Exercises:
**A.** In the passage on diet quality indices and esophageal and gastric cancer, what hazard ratio (95% CI) did the lag analysis give for the highest quintile of aMED and ESCC?
**B.** Continue the passage on diet quality indices and esophageal and gastric cancer from its final sentence.

Reading passage:
——————
We observed an interaction between education and aMED on EAC (Pint=0.02), with a stronger inverse association observed for those not attending college. There were borderline effect modifications by smoking or alcohol intake on the association between HEI-2005 and ESCC (Supplementary Figures 1 and 2). We further explored the synergy index for interactions of each index with smoking and alcohol intake and the 95% CIs all included 1 (data not shown).
We performed a lag analysis excluding UGI cancers occurring within the first three years. The HR (95% CI) for the highest quintile (category) was 0.47 (0.26–0.86) for HEI-2005 and ESCC, 0.72 (0.53–0.99) for HEI-2005 and EAC, 0.45 (0.21–0.98) for aMED and ESCC, and 0.91 (0.64–1.29) for aMED and EAC. In sensitivity analyses, modifying each index by removing alcohol part and adjusting for it, excluding individuals reporting type 2 diabetes or heart disease, or excluding those reporting poor or fair health did not materially change the associations either.
Discussion
Associations between esophageal and gastric cancers and several individual food groups have been described, with total fruit and vegetable consumption widely considered a protective factor and alcohol intake a risk factor of ESCC.4, 6, 8 Evidence regarding dietary factors and risk of EAC and GC is inconsistent.4–8 In addition, it is less clear whether adherence to dietary patterns is associated with decreased risk of these cancers and consistent evidence is sparse.18–21 In this study, we observed that participants with a higher adherence to HEI-2005 had a reduced risk of ESCC and EAC, and those adhering to aMED had a reduced risk of ESCC, highlighting the effect of adherence to dietary guidance in prevention of esophageal cancers. In contrast, no associations of each index were found with gastric cardia or noncardia adenocarcinomas.
Most prior studies employed a case-control design and used data-driven approaches.11–17 Prospective studies using data-driven methods have been limited and reported inconsistent results.18–19 For example, results from one Japanese study found a decreased risk of GC associated with a healthy dietary pattern loaded with fruit and vegetables, and an increased risk associated with a traditional Japanese dietary pattern among women,18 whereas a second Japanese study found no association.19 Of the limited studies assessing adherence to dietary recommendations,20–21 one prospective European study suggested a beneficial role for adherence to the relative MED, which used an 18-point scale incorporating 9 components, in relation to gastric cardia adenocarcinoma (Ptrend=0.04).20
We prospectively evaluated the association between aMED and HEI and risk of esophageal and gastric cancers. We found significantly decreased risk of esophageal cancer, particularly ESCC, associated with higher HEI-2005 scores. Higher aMED scores were inversely associated only with ESCC risk but not with EAC. ESCC and EAC have distinct histopathologic manifestations and changing incidence patterns worldwide, suggesting different etiologies.1 Although tobacco smoking is a risk factor for both ESCC and EAC, associations for many other factors have differed.1, 4, 6 For example, total fruit and vegetable consumption decreases ESCC risk and alcohol intake increases ESCC risk, but the association for these factors with EAC is inconsistent.4, 6, 8 Although scores of HEI-2005 and aMED are closely correlated, they highlight distinct components and award optimal scores using different approaches.9, 22 We observed distinct associations of individual components with ESCC and EAC. These reasons could partly explain the differential results for ESCC and EAC associated with the dietary pattern indices.
——————
Data:
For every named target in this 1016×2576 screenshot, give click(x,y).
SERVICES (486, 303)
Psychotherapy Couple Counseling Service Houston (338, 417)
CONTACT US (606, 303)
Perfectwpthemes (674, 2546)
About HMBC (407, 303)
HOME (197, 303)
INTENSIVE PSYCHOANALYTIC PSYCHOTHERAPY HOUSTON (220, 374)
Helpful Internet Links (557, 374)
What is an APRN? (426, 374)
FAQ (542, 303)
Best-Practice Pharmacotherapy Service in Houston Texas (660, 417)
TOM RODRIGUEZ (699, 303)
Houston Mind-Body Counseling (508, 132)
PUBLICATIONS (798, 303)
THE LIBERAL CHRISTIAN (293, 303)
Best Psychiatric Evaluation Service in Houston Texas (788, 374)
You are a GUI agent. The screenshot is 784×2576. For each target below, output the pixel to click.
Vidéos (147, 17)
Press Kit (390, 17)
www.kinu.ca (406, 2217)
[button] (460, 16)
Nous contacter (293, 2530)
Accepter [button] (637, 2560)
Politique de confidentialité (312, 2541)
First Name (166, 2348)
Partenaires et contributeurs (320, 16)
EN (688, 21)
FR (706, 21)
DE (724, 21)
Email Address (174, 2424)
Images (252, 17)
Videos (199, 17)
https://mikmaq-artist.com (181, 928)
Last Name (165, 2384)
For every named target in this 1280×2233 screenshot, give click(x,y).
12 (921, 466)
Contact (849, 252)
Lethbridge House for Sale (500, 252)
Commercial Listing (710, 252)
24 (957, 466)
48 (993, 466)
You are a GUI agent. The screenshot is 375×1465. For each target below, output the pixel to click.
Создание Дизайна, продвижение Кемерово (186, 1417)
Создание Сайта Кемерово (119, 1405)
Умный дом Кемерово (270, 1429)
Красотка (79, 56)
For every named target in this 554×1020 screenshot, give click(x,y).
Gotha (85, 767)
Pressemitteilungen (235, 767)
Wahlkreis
——————
Results for each task:
**A.** 0.45 (0.21–0.98)

**B.**
Esophageal and gastric cancers arise from anatomically adjacent organs. Numerous studies have evaluated their environmental exposures, but, other than smoking, association with most environmental factors differed between them4, 6–7. The present study also failed to identify dietary patterns associated with GC. Scores of dietary pattern indices have been inversely related to levels of chronic inflammation and oxidative stress,9, 26–27 whether the distinct effects by adherence to dietary pattern indices reflects the differential anti-inflammatory or antioxidant capacity of the diet in esophagus and stomach or other biological mechanisms remain to be seen in further functional studies.
Previous reports have highlighted a reduced risk of esophageal cancer by a dietary pattern loaded with fruit and vegetables.11, 17 In our study, total fruit in aMED was associated with reduced ESCC risk. The component of whole grains in the two indices, though operationalized differently, was associated with reduced ESCC risk. Whole grains are a major source of dietary fiber and several vitamins, minerals, and phytochemicals. Past studies have reported inverse associations between intake of dietary fiber and vitamins and ESCC.16 As individual constituents are correlated with each other, it is difficult to assign results for each overall score to particular constituents, which underscores the major rationale for our investigation of dietary patterns in the first place.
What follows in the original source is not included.